As the seeming inevitability of plastic surgery begins to haunt Tiana, first at work and then in life via the sexy but shallow plastic surgeon Michael O'Sullivan, Porter cleverly uses the topic as both the problem and the solution to moving the novel and Tiana's life forward for the better — but in a commendably unexpected and believable way. But first Tiana must realize she has been asleep at the wheel of her own life, allowing her focus to go on automatic pilot, her lonely love life to be full of meaningless flings to prevent emotional pain, while she stuffs real emotion and vows to "only ever show the world my happy face."

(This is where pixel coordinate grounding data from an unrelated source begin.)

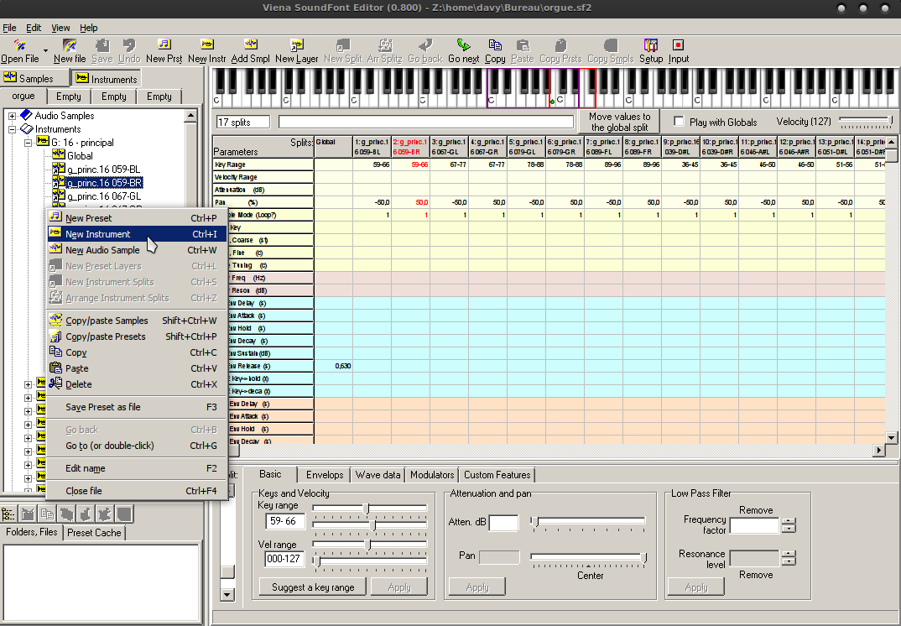Collapse the G: 16 - principal instrument

[28, 143]
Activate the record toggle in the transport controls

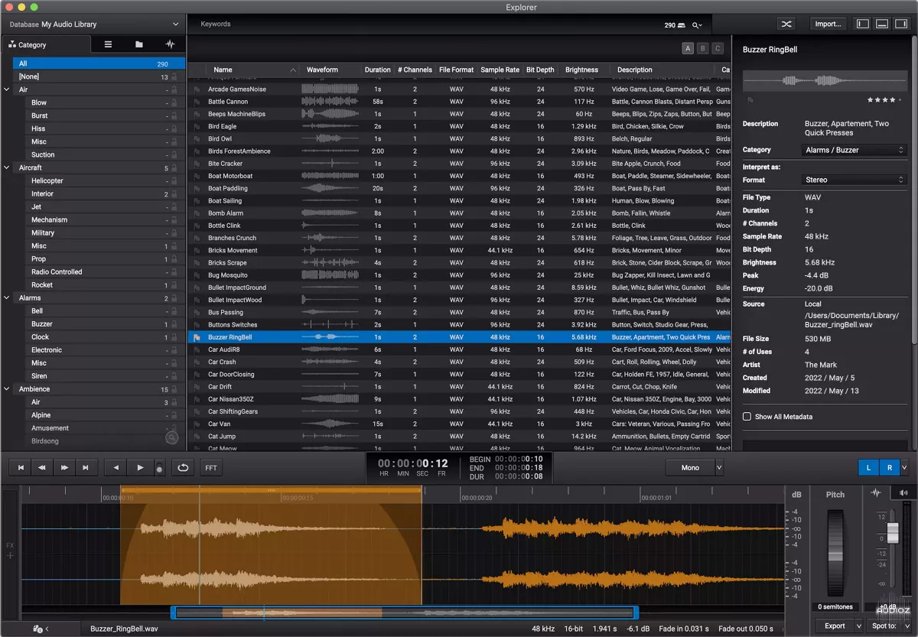159,467
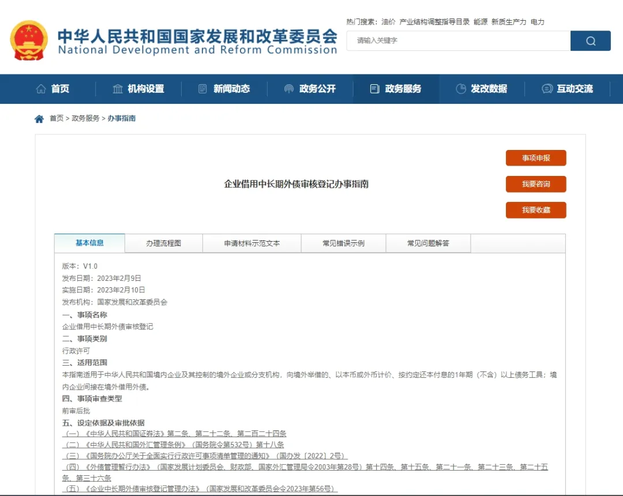This screenshot has height=496, width=623.
Task: Open 互动交流 navigation item
Action: click(x=568, y=89)
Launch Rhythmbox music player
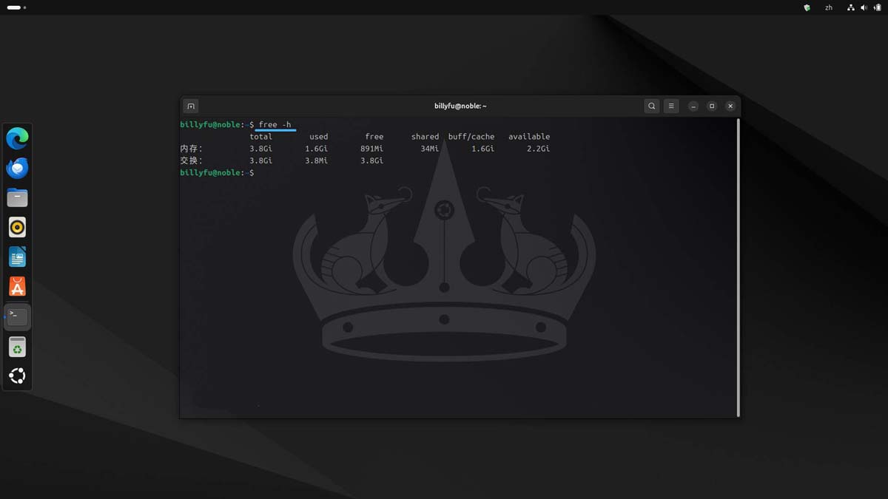This screenshot has width=888, height=499. point(17,227)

At once oddly hyper-self-aware, yet neurotic and traumatized, Tiana's grip on her outwardly perfect life begins to loosen, and Porter smartly depicts Tiana confronting issues and questions many women have as they age. Apart from yearning for fulfillment in work and love, however, Tiana's central query is both a life and career dilemma: "Would I be a different person with a different (physical) image? And who would I become if I did allow myself to age?"

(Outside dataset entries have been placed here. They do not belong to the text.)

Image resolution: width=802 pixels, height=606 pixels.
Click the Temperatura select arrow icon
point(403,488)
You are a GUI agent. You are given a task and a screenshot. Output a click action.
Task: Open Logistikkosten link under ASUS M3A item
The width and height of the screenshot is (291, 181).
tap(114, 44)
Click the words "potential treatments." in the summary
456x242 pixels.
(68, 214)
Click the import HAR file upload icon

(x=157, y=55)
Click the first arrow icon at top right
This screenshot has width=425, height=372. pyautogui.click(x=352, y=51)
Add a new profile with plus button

Compounding these struggles is her cloying grief stemming from the death of her reporter husband. But here's the hitch — at various points, the novel asserts both that his death occurred one year and seven years earlier. Thus Porter's novel juggles two very different Tianas — one just a year widowed and raw with grief, and one stunted for the past seven years, living as if she can never love again. This glaring error of authorial confusion makes it tough to believe and reconcile all of Tiana's reactions, motivations, and decisions, as well as resulting plot development.

But as Tiana slowly unearths her secrets, emotions, and vulnerability to save herself and her career, her confession-like, first-person narration brings intimacy and reality to the novel, even though at times Porter fails to edit Tiana's repetitive inner dialogue. The genre-perfect side plot of Tiana's budding romance with a heart-stoppingly charming bad boy/good boy love interest also successfully motors the plot, but beyond romance and the glamour of Hollywood and celebrities, Porter ensures that "Easy on the Eyes" is fortified with a stimulating intellectual and emotional message, strong conscience and pure heart.